Work instructions — Exactly the lines from the one with "Where should I click to: Select the Measure" through the end of the records below are to be output, the first and last included, and no others.

Record extracts —

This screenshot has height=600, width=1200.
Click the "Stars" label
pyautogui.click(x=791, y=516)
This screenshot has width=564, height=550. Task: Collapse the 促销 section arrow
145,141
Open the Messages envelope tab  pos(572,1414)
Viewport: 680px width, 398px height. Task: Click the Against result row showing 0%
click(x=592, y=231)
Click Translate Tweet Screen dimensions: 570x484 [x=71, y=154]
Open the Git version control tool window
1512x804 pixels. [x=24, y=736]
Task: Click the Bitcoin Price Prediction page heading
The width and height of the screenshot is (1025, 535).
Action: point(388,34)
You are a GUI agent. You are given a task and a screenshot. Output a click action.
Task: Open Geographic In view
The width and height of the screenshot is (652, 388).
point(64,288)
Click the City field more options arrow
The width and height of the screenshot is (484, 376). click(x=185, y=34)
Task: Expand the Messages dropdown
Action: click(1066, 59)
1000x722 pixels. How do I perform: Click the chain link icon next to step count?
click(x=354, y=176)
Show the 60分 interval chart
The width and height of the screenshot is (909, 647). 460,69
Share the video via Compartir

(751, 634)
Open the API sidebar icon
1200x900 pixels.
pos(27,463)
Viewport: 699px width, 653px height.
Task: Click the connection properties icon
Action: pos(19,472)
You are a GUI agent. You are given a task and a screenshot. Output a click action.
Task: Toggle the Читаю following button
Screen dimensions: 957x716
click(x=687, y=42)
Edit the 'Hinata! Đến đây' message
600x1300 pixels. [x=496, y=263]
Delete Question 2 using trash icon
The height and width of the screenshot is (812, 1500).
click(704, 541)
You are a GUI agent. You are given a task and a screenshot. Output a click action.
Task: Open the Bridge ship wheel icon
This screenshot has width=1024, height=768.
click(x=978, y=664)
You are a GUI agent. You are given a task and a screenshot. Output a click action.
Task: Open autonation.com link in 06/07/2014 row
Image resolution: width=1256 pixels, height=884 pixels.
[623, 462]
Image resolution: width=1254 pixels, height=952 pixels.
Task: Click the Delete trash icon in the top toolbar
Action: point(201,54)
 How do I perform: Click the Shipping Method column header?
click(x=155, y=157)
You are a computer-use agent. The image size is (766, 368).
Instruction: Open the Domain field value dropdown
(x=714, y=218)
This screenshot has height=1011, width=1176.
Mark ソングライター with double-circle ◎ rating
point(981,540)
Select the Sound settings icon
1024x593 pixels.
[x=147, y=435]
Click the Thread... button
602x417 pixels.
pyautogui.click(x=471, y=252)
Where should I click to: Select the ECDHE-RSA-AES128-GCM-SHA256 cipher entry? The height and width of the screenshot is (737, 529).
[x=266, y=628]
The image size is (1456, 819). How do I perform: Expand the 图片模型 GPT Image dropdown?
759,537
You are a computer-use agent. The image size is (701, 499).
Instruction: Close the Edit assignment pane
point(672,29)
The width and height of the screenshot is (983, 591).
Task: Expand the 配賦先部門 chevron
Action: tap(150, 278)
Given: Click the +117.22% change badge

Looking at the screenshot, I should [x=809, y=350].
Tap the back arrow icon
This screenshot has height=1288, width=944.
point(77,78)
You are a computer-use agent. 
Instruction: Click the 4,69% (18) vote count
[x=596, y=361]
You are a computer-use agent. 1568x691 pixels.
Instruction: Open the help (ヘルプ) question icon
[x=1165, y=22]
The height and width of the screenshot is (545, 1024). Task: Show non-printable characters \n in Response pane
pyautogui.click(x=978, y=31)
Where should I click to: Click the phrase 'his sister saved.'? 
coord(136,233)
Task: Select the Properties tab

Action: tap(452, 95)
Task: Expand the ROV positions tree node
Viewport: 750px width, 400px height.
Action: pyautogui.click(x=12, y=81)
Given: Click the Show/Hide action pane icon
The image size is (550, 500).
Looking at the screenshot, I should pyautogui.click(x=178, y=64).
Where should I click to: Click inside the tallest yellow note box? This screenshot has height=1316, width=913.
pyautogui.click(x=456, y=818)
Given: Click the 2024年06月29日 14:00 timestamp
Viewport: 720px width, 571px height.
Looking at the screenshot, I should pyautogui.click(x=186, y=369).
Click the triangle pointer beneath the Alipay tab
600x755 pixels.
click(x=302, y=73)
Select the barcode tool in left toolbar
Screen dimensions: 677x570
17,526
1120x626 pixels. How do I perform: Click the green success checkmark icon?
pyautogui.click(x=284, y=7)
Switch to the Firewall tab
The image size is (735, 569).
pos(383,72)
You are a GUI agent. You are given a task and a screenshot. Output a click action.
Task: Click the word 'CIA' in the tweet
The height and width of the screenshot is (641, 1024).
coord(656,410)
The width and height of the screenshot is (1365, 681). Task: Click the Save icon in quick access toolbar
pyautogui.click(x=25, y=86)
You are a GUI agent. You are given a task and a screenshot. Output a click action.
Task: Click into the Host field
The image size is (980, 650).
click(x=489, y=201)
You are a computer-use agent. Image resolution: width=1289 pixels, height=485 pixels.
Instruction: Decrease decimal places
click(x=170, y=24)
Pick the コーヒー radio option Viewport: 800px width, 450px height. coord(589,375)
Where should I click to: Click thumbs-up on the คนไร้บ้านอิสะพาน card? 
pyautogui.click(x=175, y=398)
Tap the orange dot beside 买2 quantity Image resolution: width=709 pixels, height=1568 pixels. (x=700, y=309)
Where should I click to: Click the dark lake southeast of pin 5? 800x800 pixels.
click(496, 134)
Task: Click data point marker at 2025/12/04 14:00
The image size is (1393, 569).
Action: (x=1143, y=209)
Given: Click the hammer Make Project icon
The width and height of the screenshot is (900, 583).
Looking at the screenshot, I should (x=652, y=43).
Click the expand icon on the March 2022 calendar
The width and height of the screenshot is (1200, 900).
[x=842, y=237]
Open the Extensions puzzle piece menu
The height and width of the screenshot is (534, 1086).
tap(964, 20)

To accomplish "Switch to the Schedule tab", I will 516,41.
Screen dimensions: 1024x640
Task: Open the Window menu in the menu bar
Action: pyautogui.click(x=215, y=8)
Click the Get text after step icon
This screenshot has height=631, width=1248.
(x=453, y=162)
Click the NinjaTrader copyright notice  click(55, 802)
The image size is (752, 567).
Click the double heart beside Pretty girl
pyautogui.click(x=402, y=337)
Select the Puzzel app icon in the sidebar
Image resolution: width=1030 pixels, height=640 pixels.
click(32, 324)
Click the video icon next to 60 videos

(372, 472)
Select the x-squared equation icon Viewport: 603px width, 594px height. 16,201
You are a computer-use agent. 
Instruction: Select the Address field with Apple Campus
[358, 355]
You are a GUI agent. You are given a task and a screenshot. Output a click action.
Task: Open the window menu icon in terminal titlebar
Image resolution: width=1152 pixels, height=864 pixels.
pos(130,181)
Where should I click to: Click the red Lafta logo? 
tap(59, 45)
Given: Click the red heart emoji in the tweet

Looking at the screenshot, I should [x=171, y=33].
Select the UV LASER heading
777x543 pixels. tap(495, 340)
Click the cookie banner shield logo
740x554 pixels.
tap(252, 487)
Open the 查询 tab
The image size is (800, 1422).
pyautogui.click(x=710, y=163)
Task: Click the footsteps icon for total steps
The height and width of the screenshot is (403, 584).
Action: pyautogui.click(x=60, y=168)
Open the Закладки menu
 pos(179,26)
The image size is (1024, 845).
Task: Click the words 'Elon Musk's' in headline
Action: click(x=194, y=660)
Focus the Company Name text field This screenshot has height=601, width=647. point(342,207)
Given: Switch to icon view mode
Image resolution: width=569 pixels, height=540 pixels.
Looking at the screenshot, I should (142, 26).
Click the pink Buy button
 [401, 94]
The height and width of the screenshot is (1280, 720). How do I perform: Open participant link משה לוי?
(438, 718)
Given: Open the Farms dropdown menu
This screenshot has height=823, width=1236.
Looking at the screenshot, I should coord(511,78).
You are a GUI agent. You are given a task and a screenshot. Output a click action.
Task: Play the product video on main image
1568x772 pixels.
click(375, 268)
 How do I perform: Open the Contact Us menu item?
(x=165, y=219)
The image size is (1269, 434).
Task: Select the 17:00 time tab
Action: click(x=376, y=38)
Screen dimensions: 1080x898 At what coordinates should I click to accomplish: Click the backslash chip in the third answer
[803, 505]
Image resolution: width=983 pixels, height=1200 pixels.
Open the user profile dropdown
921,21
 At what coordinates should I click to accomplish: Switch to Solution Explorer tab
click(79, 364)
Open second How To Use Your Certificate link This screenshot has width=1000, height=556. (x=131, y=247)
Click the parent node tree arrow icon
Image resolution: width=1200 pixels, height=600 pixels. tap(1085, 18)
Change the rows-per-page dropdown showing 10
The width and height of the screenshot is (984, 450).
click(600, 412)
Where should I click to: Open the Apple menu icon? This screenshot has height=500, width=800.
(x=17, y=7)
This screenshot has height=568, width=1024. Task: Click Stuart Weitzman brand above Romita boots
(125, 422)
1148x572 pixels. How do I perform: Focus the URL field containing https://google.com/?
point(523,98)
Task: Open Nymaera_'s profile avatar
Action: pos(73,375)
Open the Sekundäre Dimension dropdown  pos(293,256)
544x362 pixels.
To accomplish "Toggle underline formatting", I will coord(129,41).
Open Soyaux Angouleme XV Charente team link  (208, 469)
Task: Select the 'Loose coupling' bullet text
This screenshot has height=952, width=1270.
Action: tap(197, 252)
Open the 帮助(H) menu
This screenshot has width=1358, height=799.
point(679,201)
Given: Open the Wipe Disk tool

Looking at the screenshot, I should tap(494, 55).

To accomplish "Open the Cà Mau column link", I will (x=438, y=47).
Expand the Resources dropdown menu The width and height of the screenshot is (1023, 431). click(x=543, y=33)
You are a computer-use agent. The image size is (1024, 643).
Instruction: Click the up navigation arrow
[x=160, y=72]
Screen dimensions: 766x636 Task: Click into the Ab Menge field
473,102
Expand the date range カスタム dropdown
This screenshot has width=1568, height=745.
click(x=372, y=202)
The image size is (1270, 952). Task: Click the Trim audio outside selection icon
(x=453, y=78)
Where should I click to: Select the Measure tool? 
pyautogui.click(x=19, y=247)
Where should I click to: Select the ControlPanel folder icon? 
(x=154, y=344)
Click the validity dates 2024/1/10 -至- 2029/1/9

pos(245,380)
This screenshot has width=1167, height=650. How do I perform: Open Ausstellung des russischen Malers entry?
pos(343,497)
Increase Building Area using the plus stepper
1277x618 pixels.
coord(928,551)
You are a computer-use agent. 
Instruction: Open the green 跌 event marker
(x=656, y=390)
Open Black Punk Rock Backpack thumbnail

Answer box —
Where should I click to: Select the Measure tool? 
pyautogui.click(x=19, y=247)
Where should I click to: Select the ControlPanel folder icon? 
(x=154, y=344)
Click the validity dates 2024/1/10 -至- 2029/1/9

pos(245,380)
This screenshot has width=1167, height=650. How do I perform: Open Ausstellung des russischen Malers entry?
pos(343,497)
Increase Building Area using the plus stepper
1277x618 pixels.
coord(928,551)
You are a computer-use agent. 
Instruction: Open the green 跌 event marker
(x=656, y=390)
Open Black Punk Rock Backpack thumbnail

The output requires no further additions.